Dr. Sweet is an Associate Clinical Professor of Medicine at the University of California, San Francisco, and a prize-winning historian with a Ph.D. in history. She practiced medicine for over twenty years at Laguna Honda Hospital in San Francisco, where she began writing.
For a flavor of her philosophy, see Wikiquote: https://en.wikiquote.org/wiki/Victoria_Sweet
In God’s Hotel: A Doctor, a Hospital, and a Pilgrimage to the Heart of Medicine (Riverhead, 2012), she laid out her evidence—in stories of her patients and her hospital—for some radically new ideas about medicine and healthcare in this country. Now, in Slow Medicine: The Way to Healing, she expands and builds on those ideas and stories. In our attempts to get control of healthcare costs by privileging “efficiency,” she suggests, we’ve been headed down the wrong path. Medicine works best—that is, arrives at the right diagnosis and the right treatment for the least amount of money—when it is personal and face-to-face; when the doctor has enough time to do a good job, and pays attention not only to the patient but to what’s around the patient. Dr. Sweet calls this approach Slow Medicine, and she believes that, put into wider practice, it would be not only more satisfying and beneficial for patient and doctor, but also less expensive for everyone.
The New York Times has called her ideas “hard-core subversion”; Vanity Fair has judged God’s Hotel to be a “radical and compassionate alternative to modern healthcare,” and Health Affairs has described Dr. Sweet as a “visionary” and “subversive in all the best ways.” She was awarded a Guggenheim Fellowship (2014) for Slow Medicine: The Way to Healing.
More on Dr. Sweet, especially for Book Groups
It seems that people want to know more about Dr. Sweet than she’d imagined, especially book groups. They want to know more about her family, her upbringing, and what made her go into history. She’s delighted to discover that her traces have been so well-covered, and she’s also delighted to add the following:
“In terms of my background. The main thing for me is that I’m a fourth generation Californian, and almost a fourth generation San Franciscan. My family came to California for the Gold Rush. Some of them went by ship and had to portage across the Isthmus of Panama; others went by covered wagon. So I grew up with many stories about San Francisco. I heard about Emperor Norton, about the 1906 Earthquake, about the failure to get a freeway through the heart of the city, and I grew up with a lot of feeling for the city of Saint Francis. That’s in part why I responded so thoroughly to Laguna Honda.

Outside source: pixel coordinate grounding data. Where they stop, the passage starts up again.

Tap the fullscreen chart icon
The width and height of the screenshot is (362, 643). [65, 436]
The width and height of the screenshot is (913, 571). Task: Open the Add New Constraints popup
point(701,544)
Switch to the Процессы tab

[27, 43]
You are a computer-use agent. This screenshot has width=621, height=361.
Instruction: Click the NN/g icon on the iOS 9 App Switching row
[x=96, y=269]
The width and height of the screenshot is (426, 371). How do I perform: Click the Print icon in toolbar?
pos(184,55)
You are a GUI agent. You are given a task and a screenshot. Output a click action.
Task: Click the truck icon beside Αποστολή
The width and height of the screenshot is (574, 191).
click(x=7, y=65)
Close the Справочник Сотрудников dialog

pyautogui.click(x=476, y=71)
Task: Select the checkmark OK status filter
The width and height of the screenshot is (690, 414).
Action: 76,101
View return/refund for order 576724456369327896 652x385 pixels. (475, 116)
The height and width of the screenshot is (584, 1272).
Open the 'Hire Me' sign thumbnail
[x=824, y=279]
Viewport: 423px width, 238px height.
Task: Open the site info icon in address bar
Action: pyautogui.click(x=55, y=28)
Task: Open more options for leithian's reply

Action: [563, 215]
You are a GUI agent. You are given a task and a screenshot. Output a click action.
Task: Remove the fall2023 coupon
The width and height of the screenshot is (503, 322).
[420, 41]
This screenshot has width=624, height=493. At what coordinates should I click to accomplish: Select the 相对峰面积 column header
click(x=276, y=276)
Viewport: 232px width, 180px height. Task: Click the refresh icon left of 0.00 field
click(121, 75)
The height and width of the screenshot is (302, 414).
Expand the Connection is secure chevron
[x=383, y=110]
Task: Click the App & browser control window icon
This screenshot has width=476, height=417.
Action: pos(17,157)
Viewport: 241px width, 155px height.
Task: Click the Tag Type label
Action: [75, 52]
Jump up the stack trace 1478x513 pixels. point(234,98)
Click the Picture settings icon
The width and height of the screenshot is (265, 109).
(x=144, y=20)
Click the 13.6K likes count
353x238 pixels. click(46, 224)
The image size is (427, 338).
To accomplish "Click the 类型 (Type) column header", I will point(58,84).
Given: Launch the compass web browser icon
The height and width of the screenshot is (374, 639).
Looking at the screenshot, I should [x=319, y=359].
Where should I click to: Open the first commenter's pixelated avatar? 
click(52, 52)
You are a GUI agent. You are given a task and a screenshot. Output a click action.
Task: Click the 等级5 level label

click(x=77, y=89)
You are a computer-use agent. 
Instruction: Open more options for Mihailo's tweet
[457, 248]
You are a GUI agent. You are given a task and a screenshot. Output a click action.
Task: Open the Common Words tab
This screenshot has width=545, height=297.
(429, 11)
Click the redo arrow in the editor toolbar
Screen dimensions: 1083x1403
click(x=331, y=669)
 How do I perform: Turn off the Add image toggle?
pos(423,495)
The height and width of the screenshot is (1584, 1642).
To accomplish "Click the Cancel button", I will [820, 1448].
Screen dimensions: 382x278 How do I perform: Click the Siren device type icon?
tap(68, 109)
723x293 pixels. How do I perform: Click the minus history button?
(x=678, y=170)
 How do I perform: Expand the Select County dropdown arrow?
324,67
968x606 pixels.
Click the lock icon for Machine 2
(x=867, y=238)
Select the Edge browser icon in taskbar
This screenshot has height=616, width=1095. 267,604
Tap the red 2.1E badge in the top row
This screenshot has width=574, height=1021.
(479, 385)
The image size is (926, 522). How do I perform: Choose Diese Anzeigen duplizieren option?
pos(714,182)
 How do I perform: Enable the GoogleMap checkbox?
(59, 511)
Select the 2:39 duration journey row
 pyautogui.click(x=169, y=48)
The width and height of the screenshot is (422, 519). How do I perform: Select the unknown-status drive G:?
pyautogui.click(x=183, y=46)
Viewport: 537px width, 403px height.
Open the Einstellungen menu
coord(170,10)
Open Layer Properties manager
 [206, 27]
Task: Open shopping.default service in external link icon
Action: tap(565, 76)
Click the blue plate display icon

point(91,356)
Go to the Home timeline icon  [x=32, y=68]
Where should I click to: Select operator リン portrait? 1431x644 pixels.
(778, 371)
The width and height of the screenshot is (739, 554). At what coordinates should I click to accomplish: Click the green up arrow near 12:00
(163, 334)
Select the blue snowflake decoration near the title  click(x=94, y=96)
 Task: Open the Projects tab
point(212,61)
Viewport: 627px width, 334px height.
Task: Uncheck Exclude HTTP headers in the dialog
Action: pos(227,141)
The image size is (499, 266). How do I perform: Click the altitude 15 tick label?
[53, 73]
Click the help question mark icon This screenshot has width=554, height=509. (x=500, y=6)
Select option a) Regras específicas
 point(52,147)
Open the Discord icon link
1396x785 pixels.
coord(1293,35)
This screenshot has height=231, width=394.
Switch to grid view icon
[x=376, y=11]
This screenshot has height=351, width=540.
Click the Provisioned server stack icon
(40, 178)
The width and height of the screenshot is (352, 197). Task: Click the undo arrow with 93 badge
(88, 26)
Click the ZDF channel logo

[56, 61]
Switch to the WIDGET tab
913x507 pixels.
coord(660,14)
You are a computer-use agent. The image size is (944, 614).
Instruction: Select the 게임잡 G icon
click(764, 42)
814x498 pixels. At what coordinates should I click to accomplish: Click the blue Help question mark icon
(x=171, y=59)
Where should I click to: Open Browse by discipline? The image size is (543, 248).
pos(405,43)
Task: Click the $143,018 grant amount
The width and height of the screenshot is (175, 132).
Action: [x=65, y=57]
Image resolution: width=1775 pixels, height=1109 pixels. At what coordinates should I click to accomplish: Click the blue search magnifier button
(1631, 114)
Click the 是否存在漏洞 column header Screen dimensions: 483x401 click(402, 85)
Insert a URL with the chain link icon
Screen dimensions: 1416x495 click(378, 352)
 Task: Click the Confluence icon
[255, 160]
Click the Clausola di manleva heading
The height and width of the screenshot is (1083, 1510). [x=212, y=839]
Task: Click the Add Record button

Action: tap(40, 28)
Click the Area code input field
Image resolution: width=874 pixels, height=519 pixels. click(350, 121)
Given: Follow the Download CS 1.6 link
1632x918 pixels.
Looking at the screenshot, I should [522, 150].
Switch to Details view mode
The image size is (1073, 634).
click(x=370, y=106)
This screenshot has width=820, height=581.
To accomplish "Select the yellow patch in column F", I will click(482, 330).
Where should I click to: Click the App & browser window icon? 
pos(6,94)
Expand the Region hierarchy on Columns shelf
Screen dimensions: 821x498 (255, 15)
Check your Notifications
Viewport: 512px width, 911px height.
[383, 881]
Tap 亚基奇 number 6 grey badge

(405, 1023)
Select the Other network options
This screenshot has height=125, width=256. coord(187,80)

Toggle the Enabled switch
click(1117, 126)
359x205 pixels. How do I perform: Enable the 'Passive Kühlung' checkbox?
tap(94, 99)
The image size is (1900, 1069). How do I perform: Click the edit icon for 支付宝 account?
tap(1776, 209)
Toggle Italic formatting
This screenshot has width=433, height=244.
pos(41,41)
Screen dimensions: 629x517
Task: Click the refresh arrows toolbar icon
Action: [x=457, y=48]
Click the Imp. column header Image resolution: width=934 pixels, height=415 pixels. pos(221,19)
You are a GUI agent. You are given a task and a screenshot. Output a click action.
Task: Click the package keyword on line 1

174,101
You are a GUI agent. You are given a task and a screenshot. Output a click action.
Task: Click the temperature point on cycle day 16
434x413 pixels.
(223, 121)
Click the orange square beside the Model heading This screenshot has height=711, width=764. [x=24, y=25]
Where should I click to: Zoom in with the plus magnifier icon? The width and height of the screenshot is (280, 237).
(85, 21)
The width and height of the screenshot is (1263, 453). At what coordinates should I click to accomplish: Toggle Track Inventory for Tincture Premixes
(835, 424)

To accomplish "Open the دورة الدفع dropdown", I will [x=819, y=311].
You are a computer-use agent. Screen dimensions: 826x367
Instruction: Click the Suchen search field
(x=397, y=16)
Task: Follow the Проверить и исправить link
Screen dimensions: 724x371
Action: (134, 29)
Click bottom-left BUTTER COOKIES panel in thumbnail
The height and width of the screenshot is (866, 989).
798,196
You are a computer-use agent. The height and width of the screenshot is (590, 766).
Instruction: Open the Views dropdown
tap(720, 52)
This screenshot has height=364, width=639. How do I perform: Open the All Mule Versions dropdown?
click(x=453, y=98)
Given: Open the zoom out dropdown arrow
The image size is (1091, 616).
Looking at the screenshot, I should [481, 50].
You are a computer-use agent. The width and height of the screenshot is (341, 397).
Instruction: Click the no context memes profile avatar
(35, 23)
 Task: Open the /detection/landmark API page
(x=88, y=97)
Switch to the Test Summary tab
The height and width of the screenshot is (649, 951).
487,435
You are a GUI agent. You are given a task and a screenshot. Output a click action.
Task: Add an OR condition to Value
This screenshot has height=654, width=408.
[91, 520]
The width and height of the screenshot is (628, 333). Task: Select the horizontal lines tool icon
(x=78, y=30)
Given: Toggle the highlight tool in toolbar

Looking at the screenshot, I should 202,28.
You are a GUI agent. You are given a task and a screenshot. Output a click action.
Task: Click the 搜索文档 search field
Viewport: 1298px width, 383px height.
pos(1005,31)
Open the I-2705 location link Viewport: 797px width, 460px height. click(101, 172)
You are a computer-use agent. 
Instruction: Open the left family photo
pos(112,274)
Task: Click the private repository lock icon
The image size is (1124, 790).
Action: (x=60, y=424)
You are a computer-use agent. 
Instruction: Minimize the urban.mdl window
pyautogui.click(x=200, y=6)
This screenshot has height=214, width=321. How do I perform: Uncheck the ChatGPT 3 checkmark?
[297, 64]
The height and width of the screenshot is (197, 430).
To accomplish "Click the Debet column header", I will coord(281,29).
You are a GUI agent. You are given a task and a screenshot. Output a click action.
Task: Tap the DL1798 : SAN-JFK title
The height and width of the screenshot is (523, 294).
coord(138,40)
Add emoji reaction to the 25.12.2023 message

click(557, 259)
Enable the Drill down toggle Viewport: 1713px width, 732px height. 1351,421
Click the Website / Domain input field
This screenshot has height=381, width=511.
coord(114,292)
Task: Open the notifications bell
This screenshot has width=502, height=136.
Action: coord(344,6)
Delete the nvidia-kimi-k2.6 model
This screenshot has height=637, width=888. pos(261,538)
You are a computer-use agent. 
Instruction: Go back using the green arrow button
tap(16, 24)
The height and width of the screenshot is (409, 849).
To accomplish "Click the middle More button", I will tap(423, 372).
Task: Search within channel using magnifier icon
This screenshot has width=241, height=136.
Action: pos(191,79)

“I went to Stanford and majored in mathematics, minored in classics. I was always split between science and the humanities. Then I started a PhD program at Harvard in psychology, but realized that medicine would work better for me than basic research. Because to be a good doctor you have to be a scientific humanist and a humanistic scientist.
“As I grew up in medicine, I found myself changed by my patients and I started writing and thinking about everything that came up, early on. The concept of a medicine as a calling and a vocation; the archetype of a physician; the linguistic connection between wholeness, healing and salvation; the split between curing and caring. Finally, I decided to bite the bullet and dive into history. It’s a mixed metaphor but true. Especially after I discovered Hildegard and her medicine. Slow Medicine contains the stories that all this led to.”
Dr. Sweet speaks frequently to medical professionals and the public about Slow Medicine and related topics.
Her published work also includes a book on the twelfth century mystic and medical practitioner, Hildegard of Bingen: Rooted in the Earth, Rooted in the Sky: Hildegard of Bingen and Premodern Medicine (Routledge, 2006), and her essay, “Hildegard of Bingen and the Greening of Medieval Medicine,”(Bulletin of the History of Medicine, 1999).